Cette impression visuelle doit, à mon avis, être plus soigneusement analysée. Il faut se rappeler que, comme rappelé au post précédent, le point présenté est essentiel dans le débat climatique : l'argument principal présenté par un climatologue renommé comme Phil Jones, est que les modèles ne parviennent pas à reproduire la montée de la deuxième moitié du XXe siecle sans influence anthropique. Le rapport du GIEC le confirme : "The fact that climate models are only able to reproduce observed global mean temperature changes over the 20th century when they include anthropogenic forcings, and that they fail to do so when they exclude anthropogenic forcings, is evidence for the influence of humans on global climate."
Comme nous l'avons dit, l'argument n'est parfaitement convaincant que si on a prouvé avant que les modèles reproduisaient bien la période "préanthropique" : si ils n'arrivent pas à le faire, en effet, qu'est ce qui assure que le facteur "manquant" dans la première moitié du XXe siècle ne joue pas également dans la seconde ?
De la même façon qu'on peut raisonnablement supposer que Phil Jones sélectionne "le meilleur" argument, on peut également supposer que le GIEC présente "les meilleures preuves" de cet argument, et que donc, ce graphique est réellement la cheville ouvrière de l'ensemble du discours climatique.
Cependant, à mon avis, ces graphiques posent un certain nombre de questions :
1) les courbes sont des courbes d'anomalie donc, nous l'avons vu, des courbes d'écart à une moyenne de base.

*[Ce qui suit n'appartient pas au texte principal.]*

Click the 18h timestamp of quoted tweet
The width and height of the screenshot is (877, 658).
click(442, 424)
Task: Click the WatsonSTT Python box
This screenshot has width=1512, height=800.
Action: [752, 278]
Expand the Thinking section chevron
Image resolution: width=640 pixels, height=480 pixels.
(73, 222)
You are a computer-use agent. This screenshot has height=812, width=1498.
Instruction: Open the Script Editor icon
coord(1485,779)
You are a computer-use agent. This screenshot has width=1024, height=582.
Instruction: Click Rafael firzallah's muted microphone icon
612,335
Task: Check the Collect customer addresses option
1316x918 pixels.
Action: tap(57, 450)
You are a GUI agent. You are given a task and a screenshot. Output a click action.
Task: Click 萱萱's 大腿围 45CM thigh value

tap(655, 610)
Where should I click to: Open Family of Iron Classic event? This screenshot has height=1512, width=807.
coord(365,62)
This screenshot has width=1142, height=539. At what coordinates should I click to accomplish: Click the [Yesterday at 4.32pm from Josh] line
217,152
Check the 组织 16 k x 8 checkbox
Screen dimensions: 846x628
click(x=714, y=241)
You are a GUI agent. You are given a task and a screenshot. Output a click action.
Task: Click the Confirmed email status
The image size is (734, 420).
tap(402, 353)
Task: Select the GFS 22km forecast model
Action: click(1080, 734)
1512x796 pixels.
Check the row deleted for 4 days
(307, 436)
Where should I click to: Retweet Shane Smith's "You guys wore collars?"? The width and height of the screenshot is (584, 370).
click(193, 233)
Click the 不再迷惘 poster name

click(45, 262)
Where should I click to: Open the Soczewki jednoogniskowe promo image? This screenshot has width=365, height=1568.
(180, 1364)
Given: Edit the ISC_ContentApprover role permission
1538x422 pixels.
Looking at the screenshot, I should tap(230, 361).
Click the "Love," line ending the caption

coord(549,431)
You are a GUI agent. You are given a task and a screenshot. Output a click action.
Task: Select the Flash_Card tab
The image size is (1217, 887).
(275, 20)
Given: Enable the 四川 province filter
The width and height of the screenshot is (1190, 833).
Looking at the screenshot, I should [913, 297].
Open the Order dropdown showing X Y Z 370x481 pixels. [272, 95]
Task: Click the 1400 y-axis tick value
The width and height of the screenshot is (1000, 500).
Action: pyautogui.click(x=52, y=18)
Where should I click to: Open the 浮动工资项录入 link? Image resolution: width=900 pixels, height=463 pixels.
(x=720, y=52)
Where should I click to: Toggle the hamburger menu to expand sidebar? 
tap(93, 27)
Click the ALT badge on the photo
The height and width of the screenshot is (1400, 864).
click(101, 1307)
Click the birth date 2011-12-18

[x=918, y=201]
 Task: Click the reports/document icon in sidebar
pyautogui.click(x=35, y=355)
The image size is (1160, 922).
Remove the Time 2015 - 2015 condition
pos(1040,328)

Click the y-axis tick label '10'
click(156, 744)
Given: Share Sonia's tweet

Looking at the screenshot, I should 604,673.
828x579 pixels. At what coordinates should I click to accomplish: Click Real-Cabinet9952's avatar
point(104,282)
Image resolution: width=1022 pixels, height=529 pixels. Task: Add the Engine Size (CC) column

Pour comparer les observations et les modèles, il faut convenir d'une période commune de référence; quelle est cette période ? d'après la légende, et les indications données ici, spécifiquement à la page SM 9-5 :
"Detailed description of the procedures used to produce this figure:.... 10. Calculate anomalies relative to the 1901-1950 reference period
For all of the data sets from Step 9, time series were re-centered relative to the mean of the 1901-1950 reference period for that time series."
les courbes sont donc normalisées dans la période 1901 -1950, ce qui signifie que les modèles et les observations sont automatiquement centrés l'un sur l'autre dans la première moitié du XXe siècle.
Cette remarque n'est pas du tout innocente : elle assure forcément déjà , par construction, un accord au moins moyen entre les courbes dans la première moitié, quel que soit le modèle utilisé et même si il est totalement faux ! en revanche elle laisse "libre" la deuxième moitié. Autrement dit, tout désaccord potentiel entre modèles et observations sera intégralement reporté sur la deuxième moitié, la première étant automatiquement centrée sur les mêmes points. C'est la procédure de calcul des anomalies qui l'assure automatiquement.
2) comme les courbes sont centrées sur la première moitié, la comparaison de leur position relative n'a pas de sens. Ce qui compte, c'est plutot leur pente , et leur variabilité. Or les pentes sont-elles bien reproduites ? en réalité, si on regarde bien la première moitié, pas tellement ! on voit que jusqu'en 1940, la températures ont monté en moyenne bien plus que les modèles ne le prévoient (on a vu que la pente des températures dans la période 1910 -1940 était pratiquement la même que maintenant). C'est assez compréhensible : si la pente moderne est expliquée par l'influence anthropique, la même pente est difficile à expliquer sans eux. On voit que les courbes instrumentales semblent partir "du bas" de l'intervalle pour arriver "en haut", puis repartent vers le bas. La seule variable de comparaison pertinente (vu le centrage), c'est à dire la pente, n'est donc pas très bien reproduite ... et l'erreur commise n'est pas négligeable par rapport à la contribution anthropique supposée dans la deuxième moitié.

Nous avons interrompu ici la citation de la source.